How, then, does On The Beach stand up after 29 years? The answer: like a classic. There’s only one slightly weak track (“Vampire Blues”). The rest remains as nakedly convincing and confessional as it did when it first appeared. It’s easy to see why Young has doubts about it. On the one hand, the album is altogether too close to home; on the other, its almost improvisational realisation is, at times, equally close to complete collapse. There’s a fragile vulnerability about songs like “See The Sky About To Rain”, “For The Turnstiles” and “Motion Pictures” that’s almost translucent. The approach, in other words, is perilously near to self-pity here, although that lapse is never actually allowed.

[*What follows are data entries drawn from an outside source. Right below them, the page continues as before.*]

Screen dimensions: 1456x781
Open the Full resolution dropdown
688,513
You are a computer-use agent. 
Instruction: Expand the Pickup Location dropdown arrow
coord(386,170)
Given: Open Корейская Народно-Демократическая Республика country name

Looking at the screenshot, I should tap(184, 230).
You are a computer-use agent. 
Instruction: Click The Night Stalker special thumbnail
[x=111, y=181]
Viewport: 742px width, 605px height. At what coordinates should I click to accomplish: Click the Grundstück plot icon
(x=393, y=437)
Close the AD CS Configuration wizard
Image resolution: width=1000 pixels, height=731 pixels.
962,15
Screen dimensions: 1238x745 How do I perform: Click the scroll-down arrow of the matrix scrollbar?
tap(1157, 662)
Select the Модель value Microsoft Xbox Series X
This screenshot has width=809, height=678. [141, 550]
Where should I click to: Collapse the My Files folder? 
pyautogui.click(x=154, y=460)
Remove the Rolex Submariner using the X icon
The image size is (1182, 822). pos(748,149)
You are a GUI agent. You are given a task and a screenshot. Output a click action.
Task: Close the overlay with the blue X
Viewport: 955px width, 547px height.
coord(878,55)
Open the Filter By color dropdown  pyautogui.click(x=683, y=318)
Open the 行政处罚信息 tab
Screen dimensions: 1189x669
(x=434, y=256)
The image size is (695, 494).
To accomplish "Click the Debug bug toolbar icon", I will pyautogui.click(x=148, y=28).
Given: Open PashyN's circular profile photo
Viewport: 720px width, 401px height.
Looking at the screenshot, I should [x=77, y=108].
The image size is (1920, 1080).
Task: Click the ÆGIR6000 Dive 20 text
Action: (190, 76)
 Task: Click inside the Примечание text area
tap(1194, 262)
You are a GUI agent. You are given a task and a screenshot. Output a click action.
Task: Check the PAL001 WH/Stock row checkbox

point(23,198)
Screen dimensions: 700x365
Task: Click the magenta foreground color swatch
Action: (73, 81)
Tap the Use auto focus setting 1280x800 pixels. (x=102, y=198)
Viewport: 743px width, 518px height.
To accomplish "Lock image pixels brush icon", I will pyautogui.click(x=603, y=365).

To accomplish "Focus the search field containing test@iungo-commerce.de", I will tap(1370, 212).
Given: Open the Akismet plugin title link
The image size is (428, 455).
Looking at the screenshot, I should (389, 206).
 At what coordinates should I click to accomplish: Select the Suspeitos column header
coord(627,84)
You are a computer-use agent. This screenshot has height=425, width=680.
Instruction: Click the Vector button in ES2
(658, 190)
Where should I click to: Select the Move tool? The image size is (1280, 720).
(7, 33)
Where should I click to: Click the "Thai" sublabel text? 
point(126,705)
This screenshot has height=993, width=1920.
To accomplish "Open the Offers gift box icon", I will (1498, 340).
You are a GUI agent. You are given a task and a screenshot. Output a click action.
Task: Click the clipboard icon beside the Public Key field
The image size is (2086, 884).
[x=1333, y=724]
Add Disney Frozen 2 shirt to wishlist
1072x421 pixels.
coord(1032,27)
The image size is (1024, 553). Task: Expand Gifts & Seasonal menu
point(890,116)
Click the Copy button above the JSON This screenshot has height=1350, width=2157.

As a document of a despairing personal low, On The Beach would be a kind of masterpiece by any standard. Yet it’s the album’s inner strength, its refusal to die or evade the issue, its ultimate squaring up to a regenerated future which make it such a moving experience. Rock music rarely comes as close to closedown as it does here, but the ultimate truth is that On The Beach is a positive experience, a catharsis. It’s good to have it back at last.